The new research—conducted by the University of Chicago, Johns Hopkins University and Imperial College London—used a simulation study to compute time per patient based on data from the National Health and Nutrition Examination Survey.
It built on previous studies by including all types of care a primary care physician provides—preventive, acute, and chronic—as well as administrative tasks, and accounted for changes to the guidelines that have occurred since earlier studies were published. It also used a different methodology, employing real patient data from an annual national survey to calculate its results. The earlier studies used hypothetical patient populations based on the U.S. population.
"When you're dealing with real people, you have more complexity to the data. A person may have multi-morbidity, or several chronic diseases at once," said Porter. "That patient would be treated differently than a hypothetical average patient. This leads to more comprehensive and precise calculations."
Team-based care
For an average number of patients, the simulation study broke down recommended requirements to 14.1 hours/day for preventive care, 7.2 hours/day for chronic disease care, 2.2 hours/day for acute care, and 3.2 hours/day for documentation and inbox management—far outpacing the hours available in any given day.
The authors suggested a partial solution in the form of a model called "team-based care," where nurses, physician assistants, counselors and others help to deliver recommended care.

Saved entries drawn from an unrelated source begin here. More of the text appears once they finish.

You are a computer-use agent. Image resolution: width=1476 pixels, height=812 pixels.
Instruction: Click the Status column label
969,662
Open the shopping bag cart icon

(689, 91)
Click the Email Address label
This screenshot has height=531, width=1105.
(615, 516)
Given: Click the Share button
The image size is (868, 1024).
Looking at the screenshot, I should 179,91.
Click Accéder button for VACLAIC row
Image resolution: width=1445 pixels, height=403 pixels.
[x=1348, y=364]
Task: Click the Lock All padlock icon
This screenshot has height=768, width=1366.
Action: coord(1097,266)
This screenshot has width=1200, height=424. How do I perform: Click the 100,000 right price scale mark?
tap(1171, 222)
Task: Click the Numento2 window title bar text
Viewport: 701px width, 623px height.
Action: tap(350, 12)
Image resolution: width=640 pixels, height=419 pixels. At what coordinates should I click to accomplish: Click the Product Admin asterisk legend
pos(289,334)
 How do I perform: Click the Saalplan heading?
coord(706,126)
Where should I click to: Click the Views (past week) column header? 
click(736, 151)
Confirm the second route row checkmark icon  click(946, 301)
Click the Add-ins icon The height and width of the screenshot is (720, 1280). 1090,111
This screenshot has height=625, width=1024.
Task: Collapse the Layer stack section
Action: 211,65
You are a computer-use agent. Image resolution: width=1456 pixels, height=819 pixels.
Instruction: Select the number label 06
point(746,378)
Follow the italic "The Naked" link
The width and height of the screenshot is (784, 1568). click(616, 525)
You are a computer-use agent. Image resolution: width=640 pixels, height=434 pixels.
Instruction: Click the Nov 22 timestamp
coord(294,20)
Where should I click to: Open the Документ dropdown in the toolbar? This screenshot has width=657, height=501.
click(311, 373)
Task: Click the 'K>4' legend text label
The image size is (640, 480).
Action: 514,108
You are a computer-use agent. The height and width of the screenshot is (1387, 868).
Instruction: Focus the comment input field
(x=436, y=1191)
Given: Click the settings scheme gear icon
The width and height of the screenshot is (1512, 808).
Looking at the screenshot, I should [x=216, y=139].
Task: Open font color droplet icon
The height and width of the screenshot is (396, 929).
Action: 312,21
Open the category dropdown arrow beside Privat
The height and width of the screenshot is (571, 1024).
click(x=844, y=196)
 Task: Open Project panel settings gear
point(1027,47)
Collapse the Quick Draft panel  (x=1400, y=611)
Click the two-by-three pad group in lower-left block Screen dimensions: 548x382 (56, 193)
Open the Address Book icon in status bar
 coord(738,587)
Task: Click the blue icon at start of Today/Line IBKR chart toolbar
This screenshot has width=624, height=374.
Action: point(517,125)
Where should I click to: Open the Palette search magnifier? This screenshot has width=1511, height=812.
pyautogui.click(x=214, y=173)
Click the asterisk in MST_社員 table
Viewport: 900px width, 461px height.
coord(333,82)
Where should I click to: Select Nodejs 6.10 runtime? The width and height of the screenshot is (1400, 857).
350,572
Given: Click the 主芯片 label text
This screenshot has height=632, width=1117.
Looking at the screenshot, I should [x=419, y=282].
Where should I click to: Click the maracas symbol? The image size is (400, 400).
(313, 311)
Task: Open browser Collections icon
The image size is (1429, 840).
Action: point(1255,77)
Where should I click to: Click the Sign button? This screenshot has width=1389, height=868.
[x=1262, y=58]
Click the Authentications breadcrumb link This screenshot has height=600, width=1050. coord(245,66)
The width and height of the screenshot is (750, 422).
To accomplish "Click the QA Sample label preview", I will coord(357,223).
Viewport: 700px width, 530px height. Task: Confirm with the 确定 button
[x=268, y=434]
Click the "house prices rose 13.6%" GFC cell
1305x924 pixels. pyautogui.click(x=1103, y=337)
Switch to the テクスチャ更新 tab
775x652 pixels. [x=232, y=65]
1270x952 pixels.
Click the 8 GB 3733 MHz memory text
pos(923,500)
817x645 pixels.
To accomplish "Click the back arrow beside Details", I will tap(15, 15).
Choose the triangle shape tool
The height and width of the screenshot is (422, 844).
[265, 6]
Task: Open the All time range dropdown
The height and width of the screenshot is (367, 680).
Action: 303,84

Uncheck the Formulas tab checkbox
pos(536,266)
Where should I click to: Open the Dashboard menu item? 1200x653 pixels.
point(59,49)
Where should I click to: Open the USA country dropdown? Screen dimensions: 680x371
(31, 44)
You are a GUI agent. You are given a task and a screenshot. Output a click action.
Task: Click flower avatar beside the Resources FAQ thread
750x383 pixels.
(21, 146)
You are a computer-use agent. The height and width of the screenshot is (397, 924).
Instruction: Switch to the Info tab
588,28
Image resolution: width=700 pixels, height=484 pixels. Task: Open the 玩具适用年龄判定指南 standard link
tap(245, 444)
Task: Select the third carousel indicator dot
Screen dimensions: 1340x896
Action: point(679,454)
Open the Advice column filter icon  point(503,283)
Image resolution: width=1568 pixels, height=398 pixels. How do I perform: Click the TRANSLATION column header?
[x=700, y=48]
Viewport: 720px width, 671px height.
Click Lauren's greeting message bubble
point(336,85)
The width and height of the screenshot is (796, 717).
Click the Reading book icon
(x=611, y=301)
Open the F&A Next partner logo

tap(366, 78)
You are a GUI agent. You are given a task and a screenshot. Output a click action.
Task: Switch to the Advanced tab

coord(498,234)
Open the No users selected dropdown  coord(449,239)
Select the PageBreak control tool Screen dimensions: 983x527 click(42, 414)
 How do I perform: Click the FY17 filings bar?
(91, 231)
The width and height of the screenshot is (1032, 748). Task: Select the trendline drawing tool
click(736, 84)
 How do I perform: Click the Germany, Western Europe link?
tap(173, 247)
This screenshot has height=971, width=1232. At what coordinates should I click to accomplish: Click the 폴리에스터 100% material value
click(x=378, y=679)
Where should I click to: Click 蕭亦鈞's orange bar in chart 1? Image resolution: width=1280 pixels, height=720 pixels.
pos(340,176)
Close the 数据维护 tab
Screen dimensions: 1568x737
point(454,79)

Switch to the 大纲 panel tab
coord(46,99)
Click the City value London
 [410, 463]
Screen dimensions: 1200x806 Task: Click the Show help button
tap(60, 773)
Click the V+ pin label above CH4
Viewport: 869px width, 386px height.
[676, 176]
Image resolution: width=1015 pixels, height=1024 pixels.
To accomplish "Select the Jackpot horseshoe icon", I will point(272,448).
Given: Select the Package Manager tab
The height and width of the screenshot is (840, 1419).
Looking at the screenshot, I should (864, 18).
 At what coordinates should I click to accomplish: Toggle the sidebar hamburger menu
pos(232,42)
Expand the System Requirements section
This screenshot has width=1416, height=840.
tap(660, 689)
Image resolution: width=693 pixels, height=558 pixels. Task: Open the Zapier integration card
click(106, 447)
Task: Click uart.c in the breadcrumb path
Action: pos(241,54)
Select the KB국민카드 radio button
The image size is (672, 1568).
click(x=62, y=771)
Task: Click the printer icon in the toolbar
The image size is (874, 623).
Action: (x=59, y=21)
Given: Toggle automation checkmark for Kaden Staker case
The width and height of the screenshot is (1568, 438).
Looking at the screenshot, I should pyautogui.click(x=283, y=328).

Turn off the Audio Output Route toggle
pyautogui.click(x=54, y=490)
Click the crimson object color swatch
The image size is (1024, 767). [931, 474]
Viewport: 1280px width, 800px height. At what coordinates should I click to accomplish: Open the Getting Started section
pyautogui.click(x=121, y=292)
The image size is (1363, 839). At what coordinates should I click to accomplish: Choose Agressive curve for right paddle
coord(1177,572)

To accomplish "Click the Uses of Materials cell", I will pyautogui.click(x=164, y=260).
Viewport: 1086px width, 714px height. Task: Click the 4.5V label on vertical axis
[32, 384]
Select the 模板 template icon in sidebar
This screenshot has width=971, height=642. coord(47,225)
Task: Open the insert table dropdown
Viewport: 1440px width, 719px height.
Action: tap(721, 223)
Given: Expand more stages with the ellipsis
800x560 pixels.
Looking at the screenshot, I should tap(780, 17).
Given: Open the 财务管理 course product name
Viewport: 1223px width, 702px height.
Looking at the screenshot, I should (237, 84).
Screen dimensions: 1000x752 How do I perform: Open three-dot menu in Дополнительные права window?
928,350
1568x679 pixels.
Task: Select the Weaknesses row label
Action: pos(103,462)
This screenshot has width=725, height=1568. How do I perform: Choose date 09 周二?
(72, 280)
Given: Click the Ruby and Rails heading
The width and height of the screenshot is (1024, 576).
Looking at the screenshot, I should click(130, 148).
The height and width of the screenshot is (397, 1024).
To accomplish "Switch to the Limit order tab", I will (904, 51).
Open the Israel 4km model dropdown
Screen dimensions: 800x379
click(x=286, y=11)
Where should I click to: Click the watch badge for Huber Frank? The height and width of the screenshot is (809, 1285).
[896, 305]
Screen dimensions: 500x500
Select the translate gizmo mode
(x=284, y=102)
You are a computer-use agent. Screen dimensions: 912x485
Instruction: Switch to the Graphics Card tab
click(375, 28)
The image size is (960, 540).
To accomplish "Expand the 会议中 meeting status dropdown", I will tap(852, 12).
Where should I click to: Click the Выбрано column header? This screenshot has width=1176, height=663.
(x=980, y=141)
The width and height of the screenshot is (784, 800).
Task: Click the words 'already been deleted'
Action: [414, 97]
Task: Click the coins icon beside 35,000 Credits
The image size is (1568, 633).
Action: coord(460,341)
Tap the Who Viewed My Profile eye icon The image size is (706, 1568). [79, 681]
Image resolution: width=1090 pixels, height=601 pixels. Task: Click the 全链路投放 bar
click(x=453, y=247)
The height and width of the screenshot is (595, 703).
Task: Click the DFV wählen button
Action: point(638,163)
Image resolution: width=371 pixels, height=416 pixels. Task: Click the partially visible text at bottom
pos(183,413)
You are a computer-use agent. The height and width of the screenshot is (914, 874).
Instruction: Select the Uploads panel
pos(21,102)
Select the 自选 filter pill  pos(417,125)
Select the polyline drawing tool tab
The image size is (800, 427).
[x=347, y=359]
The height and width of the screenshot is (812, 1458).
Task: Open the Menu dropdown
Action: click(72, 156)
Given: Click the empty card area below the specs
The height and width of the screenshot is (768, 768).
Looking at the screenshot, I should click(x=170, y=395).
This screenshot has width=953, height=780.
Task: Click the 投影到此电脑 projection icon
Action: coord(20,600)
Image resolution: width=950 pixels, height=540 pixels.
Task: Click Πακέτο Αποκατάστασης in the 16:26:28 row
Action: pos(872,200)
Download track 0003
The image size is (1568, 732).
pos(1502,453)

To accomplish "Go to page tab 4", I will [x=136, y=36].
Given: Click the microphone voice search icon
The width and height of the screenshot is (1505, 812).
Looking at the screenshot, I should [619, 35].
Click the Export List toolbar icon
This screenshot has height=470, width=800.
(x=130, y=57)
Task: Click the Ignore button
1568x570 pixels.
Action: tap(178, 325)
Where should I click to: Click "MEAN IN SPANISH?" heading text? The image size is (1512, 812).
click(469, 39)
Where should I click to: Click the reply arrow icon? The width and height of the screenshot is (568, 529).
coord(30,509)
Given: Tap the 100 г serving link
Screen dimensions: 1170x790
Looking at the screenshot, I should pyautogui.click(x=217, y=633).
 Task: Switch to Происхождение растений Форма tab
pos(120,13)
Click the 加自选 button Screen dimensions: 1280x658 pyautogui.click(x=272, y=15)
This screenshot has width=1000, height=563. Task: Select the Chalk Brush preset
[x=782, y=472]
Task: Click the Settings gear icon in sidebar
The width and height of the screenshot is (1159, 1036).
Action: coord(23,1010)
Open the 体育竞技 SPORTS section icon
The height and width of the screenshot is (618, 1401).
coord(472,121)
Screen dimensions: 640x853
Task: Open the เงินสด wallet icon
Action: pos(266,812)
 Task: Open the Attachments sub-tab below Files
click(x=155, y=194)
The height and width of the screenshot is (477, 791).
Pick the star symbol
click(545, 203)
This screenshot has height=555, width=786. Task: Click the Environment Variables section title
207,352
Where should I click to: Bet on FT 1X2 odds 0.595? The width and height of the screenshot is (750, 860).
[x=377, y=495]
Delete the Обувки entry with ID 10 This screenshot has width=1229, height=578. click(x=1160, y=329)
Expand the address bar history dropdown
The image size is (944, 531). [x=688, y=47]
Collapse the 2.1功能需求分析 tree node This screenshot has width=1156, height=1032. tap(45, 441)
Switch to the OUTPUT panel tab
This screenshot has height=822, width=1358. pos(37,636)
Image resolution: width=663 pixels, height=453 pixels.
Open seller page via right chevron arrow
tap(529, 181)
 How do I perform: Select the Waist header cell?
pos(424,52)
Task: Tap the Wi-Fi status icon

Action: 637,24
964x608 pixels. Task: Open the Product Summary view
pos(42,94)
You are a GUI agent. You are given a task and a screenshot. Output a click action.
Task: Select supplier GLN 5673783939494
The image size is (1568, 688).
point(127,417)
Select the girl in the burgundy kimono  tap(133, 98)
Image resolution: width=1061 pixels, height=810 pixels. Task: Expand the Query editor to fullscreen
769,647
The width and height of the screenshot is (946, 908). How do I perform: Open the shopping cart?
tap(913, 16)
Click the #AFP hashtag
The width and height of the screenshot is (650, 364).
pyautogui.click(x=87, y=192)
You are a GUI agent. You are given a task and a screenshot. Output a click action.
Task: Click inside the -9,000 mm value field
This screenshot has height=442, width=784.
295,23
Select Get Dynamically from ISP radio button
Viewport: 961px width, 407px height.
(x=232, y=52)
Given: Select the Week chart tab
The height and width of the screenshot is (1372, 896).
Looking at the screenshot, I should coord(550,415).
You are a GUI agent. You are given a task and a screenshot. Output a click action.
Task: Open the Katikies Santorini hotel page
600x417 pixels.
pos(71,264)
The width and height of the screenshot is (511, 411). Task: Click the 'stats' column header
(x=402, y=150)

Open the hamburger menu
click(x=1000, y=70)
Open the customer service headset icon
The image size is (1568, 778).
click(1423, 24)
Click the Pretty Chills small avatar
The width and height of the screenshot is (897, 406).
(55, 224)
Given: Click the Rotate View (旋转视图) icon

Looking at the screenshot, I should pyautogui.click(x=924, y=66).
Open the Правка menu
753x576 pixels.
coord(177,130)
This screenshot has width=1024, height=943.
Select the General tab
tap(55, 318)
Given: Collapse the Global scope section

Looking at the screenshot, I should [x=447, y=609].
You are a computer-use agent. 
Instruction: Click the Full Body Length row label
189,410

Their study found that team-based care reduced the time a physician needed to deliver care from 26.7 hours/day to just 9.3 hours/day. The reduced workload breaks into 2.0 hours/day for preventive care, 3.6 hours/day for chronic disease care, 1.1 hours/day for acute care, and 2.6 hours/day for documentation and inbox management.
"Team-based care is a movement that has been around in medicine for a while and has gathered steam more recently," said Porter. "Doctors do not give care in a vacuum. There are other extremely important members of the healthcare team that are working together and often independently to provide care for patients. This is a huge opportunity and partial solution to the time constraints currently faced in medical care."
The researchers used the Comprehensive Primary Care Plus (CPC+) model to develop the estimates for team-based care. The model allows physicians to focus on advanced care and brings in specialized medical professionals to take over other areas. Dietitians, for instance, would handle nutritional counseling for patients with diabetes or obesity, a time-intensive task. Overall, the researchers determined that 65% of primary care services could be handled by other team members.
Moving to a team-care model would require systemic changes to the way Americans pay for care. Currently, payment for many counseling services depends on patients having a qualifying disease. Yet the benefits of team-based care make the effort worth it, the researchers said.
Additional authors include Neda Laiteerapong with the University of Chicago; Cynthia Boyd of the Johns Hopkins School of Medicine; and M. Reza Skandari of the Imperial College Business School, London.
Citation: "Revisiting the Time Needed to Provide Adult Primary Care." Porter et al., Journal of General Internal Medicine, July 1, 2022.